Os equívocos aos quais
se atribui a fragilidade da cultura simulacional ´pós-moderna´ advém, quase
sempre, das carências discursivas e do pouco amadurecimento simbólico dos que a
produzem. Os pré-modernismos, o Modernismo de 22, a Geração de 45, o
Concretismo e a Poesia-práxis têm sido apontados como alguns desses fantasmas
que ‘assolariam’ a nossa (anti)produção atual. Contudo, a geração poética do
´neo´ (genealogicamente enfileirada em termos das décadas de 80 e 90) vem
apenas acompanhando uma tendência típica de nosso Zeitgeist.

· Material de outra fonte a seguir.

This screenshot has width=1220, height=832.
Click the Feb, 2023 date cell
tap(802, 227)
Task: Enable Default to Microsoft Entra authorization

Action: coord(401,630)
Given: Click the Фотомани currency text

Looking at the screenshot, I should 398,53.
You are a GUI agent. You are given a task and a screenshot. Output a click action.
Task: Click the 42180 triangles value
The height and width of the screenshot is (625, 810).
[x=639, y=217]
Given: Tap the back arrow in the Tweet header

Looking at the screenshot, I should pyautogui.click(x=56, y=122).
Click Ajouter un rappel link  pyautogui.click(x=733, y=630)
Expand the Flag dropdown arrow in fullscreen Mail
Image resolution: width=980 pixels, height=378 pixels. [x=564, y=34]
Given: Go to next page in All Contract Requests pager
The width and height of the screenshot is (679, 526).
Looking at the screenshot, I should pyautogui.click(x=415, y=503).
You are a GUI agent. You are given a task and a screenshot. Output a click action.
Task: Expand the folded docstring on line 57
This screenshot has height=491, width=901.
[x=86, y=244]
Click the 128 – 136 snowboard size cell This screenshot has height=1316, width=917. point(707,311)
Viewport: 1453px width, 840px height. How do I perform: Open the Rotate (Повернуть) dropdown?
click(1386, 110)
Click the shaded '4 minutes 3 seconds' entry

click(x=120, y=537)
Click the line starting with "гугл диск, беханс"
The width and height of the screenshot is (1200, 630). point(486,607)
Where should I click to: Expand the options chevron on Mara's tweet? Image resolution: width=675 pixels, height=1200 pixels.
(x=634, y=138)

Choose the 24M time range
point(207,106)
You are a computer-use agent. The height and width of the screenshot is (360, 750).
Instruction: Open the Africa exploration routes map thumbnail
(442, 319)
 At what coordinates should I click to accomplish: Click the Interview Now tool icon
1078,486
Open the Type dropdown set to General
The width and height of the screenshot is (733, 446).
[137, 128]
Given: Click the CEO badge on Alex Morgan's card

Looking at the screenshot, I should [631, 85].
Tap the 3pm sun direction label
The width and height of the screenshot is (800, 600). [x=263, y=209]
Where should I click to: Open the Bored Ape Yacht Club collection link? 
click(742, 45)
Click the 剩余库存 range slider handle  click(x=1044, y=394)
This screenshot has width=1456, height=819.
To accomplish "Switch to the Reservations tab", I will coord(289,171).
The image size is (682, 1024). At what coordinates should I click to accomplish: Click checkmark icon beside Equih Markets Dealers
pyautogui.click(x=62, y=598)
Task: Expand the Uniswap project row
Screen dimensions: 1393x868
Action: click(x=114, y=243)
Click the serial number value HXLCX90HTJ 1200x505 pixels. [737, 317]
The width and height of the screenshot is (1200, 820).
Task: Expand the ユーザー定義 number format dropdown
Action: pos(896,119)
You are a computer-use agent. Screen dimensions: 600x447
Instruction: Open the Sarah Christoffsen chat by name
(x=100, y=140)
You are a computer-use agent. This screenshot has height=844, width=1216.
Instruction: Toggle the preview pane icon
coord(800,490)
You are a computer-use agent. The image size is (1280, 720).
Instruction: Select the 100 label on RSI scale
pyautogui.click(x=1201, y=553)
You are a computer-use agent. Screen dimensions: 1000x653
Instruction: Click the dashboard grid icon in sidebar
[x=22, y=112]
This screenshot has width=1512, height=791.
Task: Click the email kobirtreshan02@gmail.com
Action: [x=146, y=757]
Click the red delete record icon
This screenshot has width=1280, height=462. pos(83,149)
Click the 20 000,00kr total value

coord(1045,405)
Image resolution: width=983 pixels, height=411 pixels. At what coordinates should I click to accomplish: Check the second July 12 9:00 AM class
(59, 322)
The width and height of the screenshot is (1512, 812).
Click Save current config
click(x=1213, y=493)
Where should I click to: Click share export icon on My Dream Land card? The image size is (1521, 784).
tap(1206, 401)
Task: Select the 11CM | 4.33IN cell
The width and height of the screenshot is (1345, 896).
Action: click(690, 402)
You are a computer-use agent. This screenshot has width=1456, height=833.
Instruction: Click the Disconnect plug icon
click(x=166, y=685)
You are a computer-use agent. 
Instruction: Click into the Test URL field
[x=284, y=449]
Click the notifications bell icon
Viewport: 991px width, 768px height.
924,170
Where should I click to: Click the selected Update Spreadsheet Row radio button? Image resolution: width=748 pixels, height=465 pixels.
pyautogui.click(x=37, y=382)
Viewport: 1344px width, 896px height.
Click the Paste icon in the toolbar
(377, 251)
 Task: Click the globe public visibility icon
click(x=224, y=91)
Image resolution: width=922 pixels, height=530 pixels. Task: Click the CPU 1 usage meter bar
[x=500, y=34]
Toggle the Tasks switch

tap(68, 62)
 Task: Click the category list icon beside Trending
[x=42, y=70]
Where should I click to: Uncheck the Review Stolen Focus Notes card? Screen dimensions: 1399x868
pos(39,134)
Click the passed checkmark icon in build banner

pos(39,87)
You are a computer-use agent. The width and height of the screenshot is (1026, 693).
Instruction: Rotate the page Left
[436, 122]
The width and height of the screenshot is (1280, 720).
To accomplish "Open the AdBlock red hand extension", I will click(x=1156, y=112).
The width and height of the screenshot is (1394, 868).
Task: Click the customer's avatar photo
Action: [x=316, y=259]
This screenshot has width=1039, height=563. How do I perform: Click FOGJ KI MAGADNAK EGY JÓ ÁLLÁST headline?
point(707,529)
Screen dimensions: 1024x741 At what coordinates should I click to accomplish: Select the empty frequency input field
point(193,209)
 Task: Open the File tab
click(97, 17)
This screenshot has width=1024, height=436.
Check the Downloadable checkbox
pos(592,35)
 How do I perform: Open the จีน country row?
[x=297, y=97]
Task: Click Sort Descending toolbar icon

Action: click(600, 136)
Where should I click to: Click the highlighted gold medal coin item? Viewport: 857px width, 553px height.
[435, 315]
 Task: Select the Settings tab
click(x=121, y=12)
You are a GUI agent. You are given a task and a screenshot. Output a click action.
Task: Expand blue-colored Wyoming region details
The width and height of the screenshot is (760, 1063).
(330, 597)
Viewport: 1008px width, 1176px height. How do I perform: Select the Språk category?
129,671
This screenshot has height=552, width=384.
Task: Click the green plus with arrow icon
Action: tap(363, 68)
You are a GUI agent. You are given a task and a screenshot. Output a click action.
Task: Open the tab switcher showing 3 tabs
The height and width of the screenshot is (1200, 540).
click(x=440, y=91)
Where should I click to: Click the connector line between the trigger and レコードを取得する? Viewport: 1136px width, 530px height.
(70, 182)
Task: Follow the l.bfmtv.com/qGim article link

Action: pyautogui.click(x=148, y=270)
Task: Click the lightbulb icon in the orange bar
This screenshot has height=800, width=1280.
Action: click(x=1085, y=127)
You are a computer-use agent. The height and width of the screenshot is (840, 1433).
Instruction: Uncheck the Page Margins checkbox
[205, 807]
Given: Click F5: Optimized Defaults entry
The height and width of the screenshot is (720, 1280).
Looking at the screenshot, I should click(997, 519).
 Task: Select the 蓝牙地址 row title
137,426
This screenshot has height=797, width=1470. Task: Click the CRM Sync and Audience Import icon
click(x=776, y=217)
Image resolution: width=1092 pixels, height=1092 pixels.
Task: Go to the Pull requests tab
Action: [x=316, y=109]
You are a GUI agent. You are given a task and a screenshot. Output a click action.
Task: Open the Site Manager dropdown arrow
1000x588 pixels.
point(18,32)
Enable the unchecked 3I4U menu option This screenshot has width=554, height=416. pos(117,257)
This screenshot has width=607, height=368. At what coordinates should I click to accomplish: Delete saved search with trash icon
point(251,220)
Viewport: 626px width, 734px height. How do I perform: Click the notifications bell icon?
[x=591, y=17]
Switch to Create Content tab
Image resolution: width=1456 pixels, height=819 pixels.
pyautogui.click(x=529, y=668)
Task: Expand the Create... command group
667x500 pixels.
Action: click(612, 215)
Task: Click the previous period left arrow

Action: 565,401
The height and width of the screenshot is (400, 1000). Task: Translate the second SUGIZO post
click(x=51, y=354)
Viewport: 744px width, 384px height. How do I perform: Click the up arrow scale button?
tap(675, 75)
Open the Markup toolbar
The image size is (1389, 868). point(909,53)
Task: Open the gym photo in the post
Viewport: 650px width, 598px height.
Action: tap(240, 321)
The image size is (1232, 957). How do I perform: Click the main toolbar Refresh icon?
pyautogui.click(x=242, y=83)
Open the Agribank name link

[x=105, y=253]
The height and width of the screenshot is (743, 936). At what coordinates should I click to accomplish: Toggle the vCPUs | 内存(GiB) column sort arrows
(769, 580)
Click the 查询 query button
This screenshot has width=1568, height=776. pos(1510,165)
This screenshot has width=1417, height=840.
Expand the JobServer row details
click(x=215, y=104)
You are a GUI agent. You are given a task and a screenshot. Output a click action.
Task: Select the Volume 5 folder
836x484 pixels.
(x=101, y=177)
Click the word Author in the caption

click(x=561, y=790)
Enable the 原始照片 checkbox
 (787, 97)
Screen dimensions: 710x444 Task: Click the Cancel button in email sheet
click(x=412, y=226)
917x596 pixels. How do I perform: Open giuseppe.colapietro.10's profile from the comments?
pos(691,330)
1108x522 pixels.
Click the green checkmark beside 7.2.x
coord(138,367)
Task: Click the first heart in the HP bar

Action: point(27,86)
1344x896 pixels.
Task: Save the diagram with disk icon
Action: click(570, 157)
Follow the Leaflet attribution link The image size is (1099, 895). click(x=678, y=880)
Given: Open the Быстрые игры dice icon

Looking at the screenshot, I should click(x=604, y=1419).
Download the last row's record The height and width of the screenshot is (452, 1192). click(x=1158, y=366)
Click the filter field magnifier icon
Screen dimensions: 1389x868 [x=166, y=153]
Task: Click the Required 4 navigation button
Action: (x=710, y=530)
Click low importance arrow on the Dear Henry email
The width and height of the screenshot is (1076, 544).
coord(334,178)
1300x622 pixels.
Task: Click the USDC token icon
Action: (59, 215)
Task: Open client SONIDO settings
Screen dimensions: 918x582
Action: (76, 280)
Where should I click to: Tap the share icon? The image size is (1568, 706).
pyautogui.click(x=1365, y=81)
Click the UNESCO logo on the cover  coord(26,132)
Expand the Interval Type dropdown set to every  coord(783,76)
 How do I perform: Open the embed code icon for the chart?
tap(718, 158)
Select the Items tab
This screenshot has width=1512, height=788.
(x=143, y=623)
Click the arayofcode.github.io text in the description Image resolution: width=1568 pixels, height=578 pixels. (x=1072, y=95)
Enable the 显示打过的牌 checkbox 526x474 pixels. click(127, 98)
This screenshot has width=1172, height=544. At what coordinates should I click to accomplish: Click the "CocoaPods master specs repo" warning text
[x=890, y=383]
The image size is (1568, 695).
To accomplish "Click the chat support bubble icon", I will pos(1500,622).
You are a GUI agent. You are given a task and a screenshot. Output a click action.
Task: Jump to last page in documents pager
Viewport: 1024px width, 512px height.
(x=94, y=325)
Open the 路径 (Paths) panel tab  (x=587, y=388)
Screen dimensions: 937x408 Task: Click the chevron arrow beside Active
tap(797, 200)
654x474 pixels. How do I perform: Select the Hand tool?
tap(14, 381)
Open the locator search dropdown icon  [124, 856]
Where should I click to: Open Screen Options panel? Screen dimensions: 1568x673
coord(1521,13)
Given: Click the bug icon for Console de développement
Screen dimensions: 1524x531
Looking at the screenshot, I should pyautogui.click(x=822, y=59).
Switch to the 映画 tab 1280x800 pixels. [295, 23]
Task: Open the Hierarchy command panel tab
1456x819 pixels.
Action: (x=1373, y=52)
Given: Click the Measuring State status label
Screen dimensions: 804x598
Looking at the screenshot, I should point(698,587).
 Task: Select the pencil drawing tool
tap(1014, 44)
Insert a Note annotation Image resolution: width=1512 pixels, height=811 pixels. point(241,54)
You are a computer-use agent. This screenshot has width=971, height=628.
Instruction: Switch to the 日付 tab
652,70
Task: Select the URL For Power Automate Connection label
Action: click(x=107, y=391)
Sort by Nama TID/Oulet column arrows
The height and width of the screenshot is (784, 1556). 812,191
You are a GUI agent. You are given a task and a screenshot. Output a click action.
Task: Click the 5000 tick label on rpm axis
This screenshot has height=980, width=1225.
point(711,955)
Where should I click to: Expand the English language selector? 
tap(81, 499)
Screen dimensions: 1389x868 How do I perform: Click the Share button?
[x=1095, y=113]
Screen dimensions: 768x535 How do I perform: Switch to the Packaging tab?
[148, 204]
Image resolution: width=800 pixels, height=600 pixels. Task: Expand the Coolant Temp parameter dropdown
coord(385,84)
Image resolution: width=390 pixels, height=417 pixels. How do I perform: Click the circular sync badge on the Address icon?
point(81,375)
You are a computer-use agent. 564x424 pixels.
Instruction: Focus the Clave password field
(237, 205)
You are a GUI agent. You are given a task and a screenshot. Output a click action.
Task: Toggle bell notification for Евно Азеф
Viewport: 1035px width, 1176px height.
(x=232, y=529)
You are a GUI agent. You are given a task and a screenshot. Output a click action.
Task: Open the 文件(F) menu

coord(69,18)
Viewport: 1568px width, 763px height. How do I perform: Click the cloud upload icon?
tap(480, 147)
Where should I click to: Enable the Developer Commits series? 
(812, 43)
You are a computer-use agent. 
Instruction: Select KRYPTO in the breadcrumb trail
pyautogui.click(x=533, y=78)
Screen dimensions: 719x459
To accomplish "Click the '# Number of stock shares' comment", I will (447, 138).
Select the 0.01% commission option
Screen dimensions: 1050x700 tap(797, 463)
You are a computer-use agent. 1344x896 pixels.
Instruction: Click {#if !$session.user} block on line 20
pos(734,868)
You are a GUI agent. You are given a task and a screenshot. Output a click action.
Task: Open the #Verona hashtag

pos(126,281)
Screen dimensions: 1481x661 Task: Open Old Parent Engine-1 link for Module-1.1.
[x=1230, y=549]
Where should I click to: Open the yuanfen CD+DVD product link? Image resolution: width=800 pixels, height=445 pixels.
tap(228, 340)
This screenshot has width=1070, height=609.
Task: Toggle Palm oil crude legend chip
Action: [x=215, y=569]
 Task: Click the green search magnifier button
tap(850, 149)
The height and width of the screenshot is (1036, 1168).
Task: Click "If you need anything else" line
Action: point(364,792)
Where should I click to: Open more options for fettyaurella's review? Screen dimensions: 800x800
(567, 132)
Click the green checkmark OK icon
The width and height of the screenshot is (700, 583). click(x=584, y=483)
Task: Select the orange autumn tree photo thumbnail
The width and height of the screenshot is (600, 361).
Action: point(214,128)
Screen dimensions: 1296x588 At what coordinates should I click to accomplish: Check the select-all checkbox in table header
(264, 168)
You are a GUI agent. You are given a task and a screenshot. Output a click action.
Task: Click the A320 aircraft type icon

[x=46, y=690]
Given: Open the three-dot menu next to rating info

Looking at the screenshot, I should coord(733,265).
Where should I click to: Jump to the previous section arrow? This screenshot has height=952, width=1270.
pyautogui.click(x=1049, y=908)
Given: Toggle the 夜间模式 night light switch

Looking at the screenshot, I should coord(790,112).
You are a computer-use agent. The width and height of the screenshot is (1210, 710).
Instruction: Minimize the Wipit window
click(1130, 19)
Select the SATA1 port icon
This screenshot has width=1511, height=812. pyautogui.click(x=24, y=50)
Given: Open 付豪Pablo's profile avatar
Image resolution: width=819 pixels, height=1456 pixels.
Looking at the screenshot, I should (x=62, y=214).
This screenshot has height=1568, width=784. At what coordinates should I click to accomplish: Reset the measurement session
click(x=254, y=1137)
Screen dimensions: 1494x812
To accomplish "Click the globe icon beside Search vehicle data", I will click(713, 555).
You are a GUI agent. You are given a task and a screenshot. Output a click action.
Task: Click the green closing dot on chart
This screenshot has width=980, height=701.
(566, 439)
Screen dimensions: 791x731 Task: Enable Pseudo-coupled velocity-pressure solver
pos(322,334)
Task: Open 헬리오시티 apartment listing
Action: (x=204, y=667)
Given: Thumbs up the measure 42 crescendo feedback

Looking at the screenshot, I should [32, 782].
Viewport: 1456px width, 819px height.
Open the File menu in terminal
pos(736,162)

Importaria
muito mais, no caso, avaliar a sua capacidade de lidar, gerenciar os códigos
deste espírito que assola, segundo alguns (ou abençoa, segundo outros), o nosso
momento histórico.
O romantismo pôs no
colo de seus escritores e pintores um desafio tão árduo quanto o de agora: buscar
a originalidade pela originalidade em nome da genialidade pela genialidade
e somente alguns deles (é claro que o número dos que tentaram e falharam decerto
foi maior do que o dos bem-sucedidos) conseguiram, com efeito, processá-lo com
eficiência. Hoje pode-se dizer que, se não ocorre o mesmo fenômeno, as
diferenças também não chegam a ser tão decisivas. Diante da disseminação
repertorial, cabe a cada um de nossos poetas decidir, sempre da maneira mais
criativa possível, o que fazer com (e não estou me referindo à turba infinita
das fantasmagorias de menor porte) os megaespectros de Pessoa, Oswald,
Cummings, Cabral, dos irmãos Campos ou de quem quer que seja. Importa saber,
como corretamente afirmou Ivan Junqueira, que é no equilíbrio alcançado por
uma coisa e outra (forma e conteúdo) que se revela o grande poeta. Um dos
equívocos da poesia de participação social é justamente este: em nome de uma
utopia humanitária desdenha-se da forma e, a partir daí, compromete-se a
possibilidade de transmissão artística ou de fruição do objeto estético. Enfim,
se somos artistas, não podemos jamais renunciar à beleza em que consiste o
matrimônio indissolúvel entre forma e fundo.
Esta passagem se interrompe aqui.